Contributing Code to pretalx

pretalx is a fairly standard Django project. This page only lists the project-specific conventions and details that are easy to miss or get wrong.

Backend

  • Run just fmt before committing to auto-format and lint your code.

  • Mark all user-facing strings for translation, and avoid unnecessary changes to existing translations, as they require manual re-translation in all languages.

  • Do not put any CSS or JS inline in HTML templates, always use separate files, to make sure your changes comply with our CSP headers.

  • All user input is validated and rendered through Django’s form layer. Any new input handling should use forms too.
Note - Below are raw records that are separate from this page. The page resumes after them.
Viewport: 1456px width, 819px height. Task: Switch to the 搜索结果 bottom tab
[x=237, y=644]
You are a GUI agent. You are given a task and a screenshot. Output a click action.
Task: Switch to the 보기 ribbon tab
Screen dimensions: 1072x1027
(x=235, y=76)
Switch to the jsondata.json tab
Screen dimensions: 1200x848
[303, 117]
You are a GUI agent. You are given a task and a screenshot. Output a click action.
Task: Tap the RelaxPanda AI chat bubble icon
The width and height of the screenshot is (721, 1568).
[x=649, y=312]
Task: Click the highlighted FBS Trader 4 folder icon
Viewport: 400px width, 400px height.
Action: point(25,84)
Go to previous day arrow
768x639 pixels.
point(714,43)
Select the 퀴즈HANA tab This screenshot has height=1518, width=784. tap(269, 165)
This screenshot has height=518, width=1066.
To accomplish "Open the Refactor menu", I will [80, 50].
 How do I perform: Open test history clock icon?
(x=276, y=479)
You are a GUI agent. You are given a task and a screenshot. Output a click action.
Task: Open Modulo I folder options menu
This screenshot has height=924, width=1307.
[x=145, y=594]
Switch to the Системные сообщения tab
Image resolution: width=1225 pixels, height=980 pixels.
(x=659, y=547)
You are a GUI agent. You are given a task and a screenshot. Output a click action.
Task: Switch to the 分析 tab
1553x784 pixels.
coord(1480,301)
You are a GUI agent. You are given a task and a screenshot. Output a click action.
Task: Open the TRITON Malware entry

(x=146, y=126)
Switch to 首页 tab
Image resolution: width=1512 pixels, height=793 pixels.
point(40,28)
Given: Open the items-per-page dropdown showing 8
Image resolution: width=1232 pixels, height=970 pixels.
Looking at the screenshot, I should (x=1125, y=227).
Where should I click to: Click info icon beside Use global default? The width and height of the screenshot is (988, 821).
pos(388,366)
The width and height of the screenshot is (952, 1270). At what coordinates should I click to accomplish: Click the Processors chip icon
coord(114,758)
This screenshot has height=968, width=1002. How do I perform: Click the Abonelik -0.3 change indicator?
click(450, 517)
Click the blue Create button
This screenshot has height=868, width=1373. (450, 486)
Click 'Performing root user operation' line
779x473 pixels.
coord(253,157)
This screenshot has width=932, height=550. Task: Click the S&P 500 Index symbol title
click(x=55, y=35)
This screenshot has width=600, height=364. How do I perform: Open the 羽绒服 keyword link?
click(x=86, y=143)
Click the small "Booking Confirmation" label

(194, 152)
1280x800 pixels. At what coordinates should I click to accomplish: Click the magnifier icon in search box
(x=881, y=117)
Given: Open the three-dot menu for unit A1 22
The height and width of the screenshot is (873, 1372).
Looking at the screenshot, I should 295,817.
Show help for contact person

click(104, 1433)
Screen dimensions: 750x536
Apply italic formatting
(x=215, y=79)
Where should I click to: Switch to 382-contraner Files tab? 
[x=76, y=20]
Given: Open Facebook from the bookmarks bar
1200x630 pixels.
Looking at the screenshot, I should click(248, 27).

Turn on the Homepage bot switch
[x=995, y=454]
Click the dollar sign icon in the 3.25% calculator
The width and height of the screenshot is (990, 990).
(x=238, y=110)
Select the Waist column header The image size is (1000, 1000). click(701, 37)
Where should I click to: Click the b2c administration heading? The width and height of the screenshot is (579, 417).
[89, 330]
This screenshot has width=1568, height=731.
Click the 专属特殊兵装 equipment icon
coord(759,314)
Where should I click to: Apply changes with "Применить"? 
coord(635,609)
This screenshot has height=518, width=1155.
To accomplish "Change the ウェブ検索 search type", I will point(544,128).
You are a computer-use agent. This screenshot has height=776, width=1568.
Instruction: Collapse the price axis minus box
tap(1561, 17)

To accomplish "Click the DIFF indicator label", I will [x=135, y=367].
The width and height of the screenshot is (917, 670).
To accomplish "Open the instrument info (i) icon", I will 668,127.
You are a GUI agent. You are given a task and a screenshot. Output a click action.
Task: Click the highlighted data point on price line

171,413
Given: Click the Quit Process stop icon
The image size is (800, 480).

  • When building a new feature with visible user impact, add it to doc/changelog.rst.

Frontend

  • pretalx is written in plain JS (no jQuery, no Bootstrap) and plain CSS, though we have some CSS class conventions that are similar to Bootstrap.

  • Some libraries are vendored in src/pretalx/static/vendored, most notably HTMX. Use HTMX for interactive UI, and use Django template partials to reduce code duplication in HTMX rendering.

  • JavaScript code should be modern – arrow functions, const, template literals, etc.

Testing

Philosophy

Our CI gate is 100% test coverage. This is a forcing function, not a goal in itself — coverage without meaningful assertions is worse than no coverage because it creates false confidence. Every test verifies behaviour, not just that code runs without exceptions.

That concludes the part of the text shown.